To find the original number $$x$$, we need to "undo" the operations that were performed. The rules that undo the original rules are called inverse functions.
The inverse function of $$f(x)$$, written as $$f^{-1}(x)$$, undoes what $$f(x)$$ does. Since $$f(x)$$ multiplies a number by 2, its inverse $$f^{-1}(x)$$ will divide that number by 2. So, $$f^{-1}(x) = x \div 2$$.
The inverse function of $$g(x)$$, written as $$g^{-1}(x)$$, undoes what $$g(x)$$ does. Since $$g(x)$$ adds 7 to a number, its inverse $$g^{-1}(x)$$ will subtract 7 from that number. So, $$g^{-1}(x) = x - 7$$.

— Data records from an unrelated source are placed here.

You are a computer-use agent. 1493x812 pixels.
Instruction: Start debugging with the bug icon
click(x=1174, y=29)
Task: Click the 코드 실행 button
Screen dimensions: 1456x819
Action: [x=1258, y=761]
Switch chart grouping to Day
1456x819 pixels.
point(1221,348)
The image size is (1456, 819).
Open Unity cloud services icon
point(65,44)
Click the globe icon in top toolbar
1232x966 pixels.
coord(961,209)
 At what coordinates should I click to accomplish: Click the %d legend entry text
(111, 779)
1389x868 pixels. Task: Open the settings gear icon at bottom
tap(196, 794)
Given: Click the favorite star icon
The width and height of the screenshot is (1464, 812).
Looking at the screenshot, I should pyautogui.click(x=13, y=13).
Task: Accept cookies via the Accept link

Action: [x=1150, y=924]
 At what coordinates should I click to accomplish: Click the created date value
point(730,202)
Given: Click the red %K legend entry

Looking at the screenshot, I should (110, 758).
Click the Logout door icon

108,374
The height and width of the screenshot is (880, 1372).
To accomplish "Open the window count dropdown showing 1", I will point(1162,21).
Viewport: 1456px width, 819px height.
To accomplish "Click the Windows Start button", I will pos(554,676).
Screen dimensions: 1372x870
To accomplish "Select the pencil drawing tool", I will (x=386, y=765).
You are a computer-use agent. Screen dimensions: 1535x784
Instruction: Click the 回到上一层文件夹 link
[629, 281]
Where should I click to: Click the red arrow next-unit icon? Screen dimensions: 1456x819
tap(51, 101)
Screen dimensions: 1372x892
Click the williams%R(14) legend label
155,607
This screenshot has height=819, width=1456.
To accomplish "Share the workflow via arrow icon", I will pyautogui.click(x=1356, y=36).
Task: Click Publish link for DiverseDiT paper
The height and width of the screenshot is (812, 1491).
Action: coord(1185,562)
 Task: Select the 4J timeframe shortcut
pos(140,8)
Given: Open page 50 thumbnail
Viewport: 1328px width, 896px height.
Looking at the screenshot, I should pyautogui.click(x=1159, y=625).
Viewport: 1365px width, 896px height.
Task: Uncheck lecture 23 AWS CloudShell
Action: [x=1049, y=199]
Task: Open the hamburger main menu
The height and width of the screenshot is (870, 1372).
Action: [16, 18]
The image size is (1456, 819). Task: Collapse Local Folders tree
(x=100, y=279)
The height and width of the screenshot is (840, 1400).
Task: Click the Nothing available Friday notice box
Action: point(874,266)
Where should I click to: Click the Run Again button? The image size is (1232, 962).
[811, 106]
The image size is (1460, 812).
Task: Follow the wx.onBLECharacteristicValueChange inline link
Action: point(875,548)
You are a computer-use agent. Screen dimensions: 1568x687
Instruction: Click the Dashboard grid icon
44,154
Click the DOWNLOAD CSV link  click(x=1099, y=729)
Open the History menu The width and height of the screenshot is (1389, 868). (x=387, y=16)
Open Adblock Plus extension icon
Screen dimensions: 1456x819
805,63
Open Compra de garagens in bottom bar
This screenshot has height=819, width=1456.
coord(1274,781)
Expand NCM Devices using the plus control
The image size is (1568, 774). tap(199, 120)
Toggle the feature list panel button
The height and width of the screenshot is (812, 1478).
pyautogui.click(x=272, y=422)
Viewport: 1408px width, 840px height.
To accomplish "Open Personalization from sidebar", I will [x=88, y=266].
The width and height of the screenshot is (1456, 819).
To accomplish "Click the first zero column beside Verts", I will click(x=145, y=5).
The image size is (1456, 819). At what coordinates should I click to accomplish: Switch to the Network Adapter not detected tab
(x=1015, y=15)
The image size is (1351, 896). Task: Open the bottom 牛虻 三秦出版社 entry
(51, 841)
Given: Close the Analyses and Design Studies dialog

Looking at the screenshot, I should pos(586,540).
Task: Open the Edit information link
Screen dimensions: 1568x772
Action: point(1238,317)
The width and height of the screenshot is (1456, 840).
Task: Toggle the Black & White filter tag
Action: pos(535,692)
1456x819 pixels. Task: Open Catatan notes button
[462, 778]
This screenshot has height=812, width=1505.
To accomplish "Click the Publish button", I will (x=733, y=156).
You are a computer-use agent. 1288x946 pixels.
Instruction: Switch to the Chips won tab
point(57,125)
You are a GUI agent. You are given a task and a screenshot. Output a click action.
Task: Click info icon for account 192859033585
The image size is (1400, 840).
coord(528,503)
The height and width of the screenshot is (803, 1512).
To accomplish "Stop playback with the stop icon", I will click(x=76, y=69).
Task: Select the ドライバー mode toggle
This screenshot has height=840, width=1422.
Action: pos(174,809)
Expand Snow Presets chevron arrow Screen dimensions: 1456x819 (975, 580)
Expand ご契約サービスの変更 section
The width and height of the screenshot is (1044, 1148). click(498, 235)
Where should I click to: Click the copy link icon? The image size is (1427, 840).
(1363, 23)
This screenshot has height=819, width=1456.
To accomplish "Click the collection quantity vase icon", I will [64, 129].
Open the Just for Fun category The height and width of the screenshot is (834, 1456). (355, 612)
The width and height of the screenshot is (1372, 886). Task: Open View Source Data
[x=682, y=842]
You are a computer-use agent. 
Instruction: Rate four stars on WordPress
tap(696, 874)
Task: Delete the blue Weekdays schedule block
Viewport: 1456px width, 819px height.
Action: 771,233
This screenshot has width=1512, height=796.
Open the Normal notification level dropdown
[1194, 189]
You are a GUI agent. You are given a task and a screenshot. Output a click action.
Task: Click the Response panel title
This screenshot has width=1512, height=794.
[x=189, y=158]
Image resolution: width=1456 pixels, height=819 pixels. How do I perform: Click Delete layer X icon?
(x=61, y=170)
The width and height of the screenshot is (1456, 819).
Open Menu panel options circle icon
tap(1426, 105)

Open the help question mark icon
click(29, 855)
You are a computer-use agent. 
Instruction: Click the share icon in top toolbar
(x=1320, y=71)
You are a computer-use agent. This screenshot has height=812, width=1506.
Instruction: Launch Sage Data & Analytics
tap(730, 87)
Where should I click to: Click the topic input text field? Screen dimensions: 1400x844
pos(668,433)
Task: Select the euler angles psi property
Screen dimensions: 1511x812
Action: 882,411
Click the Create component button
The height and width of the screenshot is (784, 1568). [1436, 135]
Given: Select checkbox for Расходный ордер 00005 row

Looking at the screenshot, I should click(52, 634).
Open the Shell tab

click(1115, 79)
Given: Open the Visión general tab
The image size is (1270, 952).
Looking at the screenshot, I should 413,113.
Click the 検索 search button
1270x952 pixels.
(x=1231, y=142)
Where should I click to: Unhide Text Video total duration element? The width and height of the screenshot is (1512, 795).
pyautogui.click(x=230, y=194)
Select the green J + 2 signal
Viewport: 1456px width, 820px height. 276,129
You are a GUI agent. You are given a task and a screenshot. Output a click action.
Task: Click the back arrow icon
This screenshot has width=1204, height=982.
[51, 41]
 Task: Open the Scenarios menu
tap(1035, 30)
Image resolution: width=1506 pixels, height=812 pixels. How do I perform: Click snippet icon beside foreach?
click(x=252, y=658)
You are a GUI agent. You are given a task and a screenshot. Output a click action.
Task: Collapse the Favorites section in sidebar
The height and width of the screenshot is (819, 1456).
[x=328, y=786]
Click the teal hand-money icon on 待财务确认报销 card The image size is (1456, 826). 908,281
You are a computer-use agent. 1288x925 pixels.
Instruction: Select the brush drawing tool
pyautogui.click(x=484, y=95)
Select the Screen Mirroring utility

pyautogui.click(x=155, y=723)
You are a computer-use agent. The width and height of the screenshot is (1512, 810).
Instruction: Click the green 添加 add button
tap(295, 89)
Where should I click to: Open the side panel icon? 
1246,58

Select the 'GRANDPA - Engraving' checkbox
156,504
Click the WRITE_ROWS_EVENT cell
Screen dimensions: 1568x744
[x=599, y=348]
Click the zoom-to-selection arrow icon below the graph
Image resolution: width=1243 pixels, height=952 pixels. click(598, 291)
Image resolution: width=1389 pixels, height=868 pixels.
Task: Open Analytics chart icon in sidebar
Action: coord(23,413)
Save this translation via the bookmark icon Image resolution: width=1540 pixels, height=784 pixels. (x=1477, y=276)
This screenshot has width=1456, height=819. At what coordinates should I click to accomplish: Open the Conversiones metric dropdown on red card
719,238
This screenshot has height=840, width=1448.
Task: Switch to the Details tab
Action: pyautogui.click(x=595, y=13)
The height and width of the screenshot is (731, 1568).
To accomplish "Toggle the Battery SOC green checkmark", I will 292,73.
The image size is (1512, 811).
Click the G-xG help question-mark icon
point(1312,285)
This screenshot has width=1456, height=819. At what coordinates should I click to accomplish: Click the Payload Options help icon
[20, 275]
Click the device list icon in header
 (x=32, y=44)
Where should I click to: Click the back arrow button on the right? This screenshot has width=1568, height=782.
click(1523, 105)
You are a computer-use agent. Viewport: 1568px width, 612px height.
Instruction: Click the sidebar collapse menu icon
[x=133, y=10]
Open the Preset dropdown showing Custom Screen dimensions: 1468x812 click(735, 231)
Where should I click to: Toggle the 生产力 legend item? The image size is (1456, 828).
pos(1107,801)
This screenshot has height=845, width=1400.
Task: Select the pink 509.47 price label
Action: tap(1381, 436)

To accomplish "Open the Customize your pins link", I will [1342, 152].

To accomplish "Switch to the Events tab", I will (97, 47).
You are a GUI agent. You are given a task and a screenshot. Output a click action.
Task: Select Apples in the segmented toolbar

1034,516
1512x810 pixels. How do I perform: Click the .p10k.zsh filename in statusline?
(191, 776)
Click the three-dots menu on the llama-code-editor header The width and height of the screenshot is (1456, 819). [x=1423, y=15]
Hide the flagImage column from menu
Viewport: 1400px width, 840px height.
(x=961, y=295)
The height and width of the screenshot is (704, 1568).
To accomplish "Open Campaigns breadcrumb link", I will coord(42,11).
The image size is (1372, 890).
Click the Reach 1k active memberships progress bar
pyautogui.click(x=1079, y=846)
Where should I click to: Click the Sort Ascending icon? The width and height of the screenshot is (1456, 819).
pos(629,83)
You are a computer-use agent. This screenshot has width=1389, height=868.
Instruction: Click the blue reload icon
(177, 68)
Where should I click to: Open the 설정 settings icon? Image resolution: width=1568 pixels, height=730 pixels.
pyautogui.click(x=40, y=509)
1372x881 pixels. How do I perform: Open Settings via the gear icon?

**step3** Solving the equation by reversing operations

The equation $$2x+7=17$$ shows us a sequence of operations: first, $$x$$ was multiplied by 2, and then 7 was added. The result was 17. To find $$x$$, we must reverse these operations in the opposite order, using the inverse functions.

**step4** Applying the first inverse function

The last operation performed to get 17 was adding 7. To undo this, we apply the inverse function $$g^{-1}(x)$$, which means we subtract 7 from the final result.
We start with the number 17.
We subtract 7 from 17:
$$17 - 7 = 10$$
This means that before 7 was added, the number was 10. This value of 10 is the result of $$2x$$ (the output of $$f(x)$$). So, we now know that $$2x = 10$$.

**step5** Applying the second inverse function to find x

Now we know that when $$x$$ was multiplied by 2, the result was 10. To undo this operation, we apply the inverse function $$f^{-1}(x)$$, which means we divide 10 by 2.
We start with the number 10.
We divide 10 by 2:
$$10 \div 2 = 5$$
Therefore, the original number $$x$$ is 5.